Studio album by Emerson Drive
- Released: May 5, 2009
- Genre: Country
- Length: 35:02
- Label: Midas/Valory Music Group
- Producers: Teddy Gentry Josh Leo

Emerson Drive chronology
| Countrified (2006) | Believe (2009) | Decade of Drive (2011) |

Singles from Believe
- "Belongs to You" Released: November 17, 2008; "Believe" Released: March 2009; "I Love This Road" Released: July 6, 2009; "The Extra Mile" Released: November 23, 2009; "That Kind of Beautiful" Released: June 14, 2010;

= Believe (Emerson Drive album) =

Believe is the sixth studio album by Canadian country music group Emerson Drive. The album was released in Canada on May 5, 2009 via Midas/Valory/Open Road. The album's first single, "Belongs to You," reached the top forty on the Billboard Hot Country Songs chart in the United States.

▶ [RECORDED INFORMATION]

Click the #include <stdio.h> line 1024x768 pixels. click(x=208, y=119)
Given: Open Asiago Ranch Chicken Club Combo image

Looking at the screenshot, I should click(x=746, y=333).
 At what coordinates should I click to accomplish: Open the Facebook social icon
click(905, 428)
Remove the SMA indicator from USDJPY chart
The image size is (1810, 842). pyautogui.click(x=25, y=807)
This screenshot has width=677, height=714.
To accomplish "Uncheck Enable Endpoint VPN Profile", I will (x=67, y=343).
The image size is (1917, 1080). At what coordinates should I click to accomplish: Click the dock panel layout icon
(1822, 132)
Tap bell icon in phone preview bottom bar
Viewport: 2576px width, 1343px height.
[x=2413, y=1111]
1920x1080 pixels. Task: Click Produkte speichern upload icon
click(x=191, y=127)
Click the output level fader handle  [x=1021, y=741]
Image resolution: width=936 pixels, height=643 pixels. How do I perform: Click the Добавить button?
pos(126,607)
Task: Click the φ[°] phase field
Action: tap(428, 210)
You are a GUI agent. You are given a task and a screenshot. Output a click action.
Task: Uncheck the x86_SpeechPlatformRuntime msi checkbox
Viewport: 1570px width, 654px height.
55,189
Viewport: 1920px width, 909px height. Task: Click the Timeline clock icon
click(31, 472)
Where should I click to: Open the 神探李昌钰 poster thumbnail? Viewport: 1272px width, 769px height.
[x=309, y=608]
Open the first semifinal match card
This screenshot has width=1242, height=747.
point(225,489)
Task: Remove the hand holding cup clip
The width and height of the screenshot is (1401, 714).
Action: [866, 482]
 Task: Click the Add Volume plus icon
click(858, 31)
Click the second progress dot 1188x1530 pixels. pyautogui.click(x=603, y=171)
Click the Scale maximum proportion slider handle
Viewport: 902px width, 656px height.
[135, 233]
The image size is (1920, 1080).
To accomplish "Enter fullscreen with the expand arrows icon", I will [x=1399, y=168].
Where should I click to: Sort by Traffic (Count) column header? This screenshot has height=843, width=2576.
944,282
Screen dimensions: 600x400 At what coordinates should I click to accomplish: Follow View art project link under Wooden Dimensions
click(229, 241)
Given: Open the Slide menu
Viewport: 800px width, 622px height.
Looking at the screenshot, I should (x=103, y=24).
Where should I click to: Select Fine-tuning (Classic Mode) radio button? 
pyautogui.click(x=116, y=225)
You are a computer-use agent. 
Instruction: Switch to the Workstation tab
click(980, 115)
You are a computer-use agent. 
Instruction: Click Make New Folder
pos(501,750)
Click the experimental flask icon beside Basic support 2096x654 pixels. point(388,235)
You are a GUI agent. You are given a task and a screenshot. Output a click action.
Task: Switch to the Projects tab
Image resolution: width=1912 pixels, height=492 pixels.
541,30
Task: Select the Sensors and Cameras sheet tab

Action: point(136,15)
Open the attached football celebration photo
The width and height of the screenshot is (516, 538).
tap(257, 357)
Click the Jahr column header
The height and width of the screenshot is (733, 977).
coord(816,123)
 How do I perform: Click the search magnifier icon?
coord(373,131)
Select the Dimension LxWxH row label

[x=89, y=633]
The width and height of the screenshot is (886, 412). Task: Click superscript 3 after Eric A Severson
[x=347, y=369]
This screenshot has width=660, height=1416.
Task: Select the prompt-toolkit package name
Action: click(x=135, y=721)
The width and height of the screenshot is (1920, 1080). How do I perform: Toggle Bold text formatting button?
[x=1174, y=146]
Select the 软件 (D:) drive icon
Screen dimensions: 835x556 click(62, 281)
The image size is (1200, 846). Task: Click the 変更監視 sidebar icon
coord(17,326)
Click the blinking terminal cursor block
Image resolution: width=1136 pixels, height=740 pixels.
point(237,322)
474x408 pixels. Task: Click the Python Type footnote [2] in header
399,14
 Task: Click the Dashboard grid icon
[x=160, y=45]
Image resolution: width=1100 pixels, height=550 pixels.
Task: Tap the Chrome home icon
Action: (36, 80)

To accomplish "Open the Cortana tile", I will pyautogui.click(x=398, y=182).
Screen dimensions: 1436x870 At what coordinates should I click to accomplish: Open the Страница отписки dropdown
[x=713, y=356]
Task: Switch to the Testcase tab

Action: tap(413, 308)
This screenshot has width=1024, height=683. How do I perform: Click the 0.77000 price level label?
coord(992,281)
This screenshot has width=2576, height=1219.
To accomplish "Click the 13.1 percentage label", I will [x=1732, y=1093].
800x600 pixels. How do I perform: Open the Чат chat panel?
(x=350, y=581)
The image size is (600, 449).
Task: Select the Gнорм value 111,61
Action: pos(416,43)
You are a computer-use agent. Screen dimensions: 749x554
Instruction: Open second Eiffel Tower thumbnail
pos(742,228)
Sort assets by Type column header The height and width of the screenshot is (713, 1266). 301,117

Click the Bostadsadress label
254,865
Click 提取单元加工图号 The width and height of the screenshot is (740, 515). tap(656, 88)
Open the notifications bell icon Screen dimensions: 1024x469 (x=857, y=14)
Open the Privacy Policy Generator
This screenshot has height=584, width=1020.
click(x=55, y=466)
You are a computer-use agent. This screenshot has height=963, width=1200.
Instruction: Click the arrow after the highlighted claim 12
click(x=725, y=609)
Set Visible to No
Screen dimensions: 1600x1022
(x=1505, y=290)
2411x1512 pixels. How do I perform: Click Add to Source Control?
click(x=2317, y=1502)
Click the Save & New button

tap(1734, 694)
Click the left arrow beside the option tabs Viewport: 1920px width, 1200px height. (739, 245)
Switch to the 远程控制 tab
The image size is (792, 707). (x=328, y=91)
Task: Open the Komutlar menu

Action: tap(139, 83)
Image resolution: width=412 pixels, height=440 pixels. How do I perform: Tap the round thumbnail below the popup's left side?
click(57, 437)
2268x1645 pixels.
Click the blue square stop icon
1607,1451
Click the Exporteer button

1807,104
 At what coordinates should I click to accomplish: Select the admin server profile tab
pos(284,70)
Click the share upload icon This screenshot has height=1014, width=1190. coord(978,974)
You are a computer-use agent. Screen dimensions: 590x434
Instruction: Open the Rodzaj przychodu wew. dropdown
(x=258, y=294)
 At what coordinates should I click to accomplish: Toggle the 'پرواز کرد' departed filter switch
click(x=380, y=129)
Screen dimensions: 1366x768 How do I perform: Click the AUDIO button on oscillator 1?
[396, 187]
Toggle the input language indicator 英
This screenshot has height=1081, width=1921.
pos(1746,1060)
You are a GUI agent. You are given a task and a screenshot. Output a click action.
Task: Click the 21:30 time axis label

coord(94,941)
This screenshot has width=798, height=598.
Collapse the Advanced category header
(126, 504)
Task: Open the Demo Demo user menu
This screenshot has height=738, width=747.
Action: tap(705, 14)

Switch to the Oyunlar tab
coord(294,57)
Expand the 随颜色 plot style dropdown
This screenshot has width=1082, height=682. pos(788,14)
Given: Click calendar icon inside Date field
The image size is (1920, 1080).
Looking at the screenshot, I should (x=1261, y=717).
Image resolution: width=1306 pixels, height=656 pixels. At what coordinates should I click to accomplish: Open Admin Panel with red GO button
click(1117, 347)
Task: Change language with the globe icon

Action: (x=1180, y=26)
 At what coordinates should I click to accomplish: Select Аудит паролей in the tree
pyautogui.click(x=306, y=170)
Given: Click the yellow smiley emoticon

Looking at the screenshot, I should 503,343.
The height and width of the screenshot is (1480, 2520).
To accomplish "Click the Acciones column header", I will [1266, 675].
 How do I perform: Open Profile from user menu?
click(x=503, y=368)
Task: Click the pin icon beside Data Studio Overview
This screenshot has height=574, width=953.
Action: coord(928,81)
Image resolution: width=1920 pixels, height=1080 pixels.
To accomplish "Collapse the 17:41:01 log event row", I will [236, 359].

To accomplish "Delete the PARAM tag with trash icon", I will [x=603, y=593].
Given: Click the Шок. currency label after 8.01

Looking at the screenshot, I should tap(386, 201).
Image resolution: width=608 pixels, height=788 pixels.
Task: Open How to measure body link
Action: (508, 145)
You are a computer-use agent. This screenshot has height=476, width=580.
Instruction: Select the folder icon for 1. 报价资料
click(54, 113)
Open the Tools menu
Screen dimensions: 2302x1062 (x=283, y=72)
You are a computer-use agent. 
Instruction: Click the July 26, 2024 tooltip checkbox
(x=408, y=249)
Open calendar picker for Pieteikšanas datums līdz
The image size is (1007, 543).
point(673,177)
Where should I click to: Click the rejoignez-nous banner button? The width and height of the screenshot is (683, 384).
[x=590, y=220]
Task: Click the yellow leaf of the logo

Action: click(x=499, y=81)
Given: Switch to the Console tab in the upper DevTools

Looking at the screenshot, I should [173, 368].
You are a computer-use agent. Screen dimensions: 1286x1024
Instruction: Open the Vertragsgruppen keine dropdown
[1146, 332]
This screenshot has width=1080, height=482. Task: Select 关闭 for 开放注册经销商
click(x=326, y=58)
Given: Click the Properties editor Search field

▶ [WRITTEN INSTRUCTION] List every single from the album Believe named in the text about that album.

▶ [RESULT OF THIS EXERCISE] "Belongs to You," "Believe," "I Love This Road," "The Extra Mile," "That Kind of Beautiful"